» Task description
Where a line in the records below includes "computer", pull that line out.
[Opening Material for the task section]
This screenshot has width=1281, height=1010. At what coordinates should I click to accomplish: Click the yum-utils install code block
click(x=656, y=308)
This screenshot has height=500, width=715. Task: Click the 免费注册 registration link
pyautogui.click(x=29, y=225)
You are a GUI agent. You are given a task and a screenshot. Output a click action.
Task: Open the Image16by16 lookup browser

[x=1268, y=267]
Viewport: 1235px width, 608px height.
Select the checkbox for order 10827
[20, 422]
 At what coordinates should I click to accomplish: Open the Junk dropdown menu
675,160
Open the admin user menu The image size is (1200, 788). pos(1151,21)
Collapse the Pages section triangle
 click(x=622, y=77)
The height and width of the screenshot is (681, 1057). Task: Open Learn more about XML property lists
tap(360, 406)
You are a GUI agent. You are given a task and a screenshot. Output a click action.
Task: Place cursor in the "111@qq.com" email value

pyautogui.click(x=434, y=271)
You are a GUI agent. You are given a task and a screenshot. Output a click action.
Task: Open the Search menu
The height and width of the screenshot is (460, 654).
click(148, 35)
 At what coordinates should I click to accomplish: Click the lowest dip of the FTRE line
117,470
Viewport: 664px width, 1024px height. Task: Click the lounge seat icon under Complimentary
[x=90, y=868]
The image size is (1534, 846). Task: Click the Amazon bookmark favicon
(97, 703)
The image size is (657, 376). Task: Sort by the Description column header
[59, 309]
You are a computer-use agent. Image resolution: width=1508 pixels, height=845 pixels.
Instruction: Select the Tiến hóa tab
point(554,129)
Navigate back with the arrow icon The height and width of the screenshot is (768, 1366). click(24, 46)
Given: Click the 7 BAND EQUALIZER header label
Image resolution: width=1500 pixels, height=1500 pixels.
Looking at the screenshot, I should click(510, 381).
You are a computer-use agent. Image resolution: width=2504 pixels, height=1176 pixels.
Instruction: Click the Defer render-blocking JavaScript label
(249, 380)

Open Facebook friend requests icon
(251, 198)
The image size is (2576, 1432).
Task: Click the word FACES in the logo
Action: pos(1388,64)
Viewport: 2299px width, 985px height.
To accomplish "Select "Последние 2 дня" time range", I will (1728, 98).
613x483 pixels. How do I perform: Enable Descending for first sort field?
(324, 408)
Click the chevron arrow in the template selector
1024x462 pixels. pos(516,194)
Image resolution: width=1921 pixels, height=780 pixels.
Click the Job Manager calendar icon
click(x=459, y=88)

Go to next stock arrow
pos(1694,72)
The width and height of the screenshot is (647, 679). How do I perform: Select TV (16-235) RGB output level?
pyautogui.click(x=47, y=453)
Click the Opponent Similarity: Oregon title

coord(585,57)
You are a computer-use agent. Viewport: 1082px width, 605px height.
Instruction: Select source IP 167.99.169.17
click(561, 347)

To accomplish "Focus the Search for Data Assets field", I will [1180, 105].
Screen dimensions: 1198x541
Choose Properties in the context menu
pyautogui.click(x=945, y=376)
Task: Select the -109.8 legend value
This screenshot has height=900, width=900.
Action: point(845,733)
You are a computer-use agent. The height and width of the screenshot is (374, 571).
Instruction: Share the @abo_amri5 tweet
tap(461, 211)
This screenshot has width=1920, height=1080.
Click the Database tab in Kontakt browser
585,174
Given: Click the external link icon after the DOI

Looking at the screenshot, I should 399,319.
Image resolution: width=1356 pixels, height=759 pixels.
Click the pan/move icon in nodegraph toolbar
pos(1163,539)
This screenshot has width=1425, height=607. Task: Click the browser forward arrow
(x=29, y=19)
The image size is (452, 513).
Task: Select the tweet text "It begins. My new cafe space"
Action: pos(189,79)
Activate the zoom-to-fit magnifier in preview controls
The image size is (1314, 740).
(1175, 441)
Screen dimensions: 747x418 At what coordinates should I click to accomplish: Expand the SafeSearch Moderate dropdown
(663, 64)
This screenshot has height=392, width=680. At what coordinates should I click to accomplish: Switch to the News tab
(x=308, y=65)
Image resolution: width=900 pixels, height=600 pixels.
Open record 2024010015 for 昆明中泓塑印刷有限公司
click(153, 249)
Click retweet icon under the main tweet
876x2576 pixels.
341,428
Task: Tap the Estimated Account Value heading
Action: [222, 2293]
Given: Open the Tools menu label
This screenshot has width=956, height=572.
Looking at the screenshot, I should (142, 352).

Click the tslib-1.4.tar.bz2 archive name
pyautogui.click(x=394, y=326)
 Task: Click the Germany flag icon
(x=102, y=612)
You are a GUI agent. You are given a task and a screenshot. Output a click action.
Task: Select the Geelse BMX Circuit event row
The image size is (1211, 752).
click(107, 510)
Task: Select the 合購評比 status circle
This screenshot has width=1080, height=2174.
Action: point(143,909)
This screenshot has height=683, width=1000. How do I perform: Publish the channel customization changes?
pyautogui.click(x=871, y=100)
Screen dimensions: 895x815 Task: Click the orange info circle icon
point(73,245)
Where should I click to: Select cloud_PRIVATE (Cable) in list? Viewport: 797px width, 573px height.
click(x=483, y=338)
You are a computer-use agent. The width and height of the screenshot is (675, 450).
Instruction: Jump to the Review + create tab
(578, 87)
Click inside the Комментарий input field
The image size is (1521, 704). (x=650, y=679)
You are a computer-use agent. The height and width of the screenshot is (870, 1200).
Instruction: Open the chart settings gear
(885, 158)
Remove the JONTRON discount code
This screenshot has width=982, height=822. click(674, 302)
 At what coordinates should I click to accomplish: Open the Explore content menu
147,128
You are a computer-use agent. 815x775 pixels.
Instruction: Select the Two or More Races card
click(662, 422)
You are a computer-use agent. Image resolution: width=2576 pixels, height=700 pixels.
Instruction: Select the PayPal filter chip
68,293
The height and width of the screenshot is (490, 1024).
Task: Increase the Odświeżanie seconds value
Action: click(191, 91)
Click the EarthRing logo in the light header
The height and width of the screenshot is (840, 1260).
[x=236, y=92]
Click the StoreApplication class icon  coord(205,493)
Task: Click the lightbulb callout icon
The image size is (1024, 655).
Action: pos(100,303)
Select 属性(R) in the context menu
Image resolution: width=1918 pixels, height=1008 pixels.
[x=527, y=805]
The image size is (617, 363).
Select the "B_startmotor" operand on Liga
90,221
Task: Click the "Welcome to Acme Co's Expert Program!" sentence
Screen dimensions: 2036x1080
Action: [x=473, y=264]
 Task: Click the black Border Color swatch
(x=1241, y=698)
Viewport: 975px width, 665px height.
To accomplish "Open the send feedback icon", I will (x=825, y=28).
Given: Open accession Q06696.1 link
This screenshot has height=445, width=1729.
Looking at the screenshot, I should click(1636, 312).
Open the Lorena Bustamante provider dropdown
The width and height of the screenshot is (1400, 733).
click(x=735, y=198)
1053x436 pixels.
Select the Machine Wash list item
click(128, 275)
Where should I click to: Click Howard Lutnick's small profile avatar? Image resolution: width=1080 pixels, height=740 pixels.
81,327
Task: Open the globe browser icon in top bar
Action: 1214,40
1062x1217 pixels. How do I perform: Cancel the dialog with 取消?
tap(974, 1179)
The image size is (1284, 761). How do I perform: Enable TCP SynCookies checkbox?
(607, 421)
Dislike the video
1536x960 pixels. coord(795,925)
[Closing Material for the task section]
» Result for this exercise
You are a computer-use agent. Image resolution: width=1508 pixels, height=845 pixels.
You are a computer-use agent. Image resolution: width=2504 pixels, height=1176 pixels.
You are a computer-use agent. Viewport: 1082px width, 605px height.
You are a computer-use agent. The height and width of the screenshot is (374, 571).
You are a computer-use agent. The width and height of the screenshot is (675, 450).
You are a computer-use agent. The height and width of the screenshot is (870, 1200).
You are a computer-use agent. 815x775 pixels.
You are a computer-use agent. Image resolution: width=2576 pixels, height=700 pixels.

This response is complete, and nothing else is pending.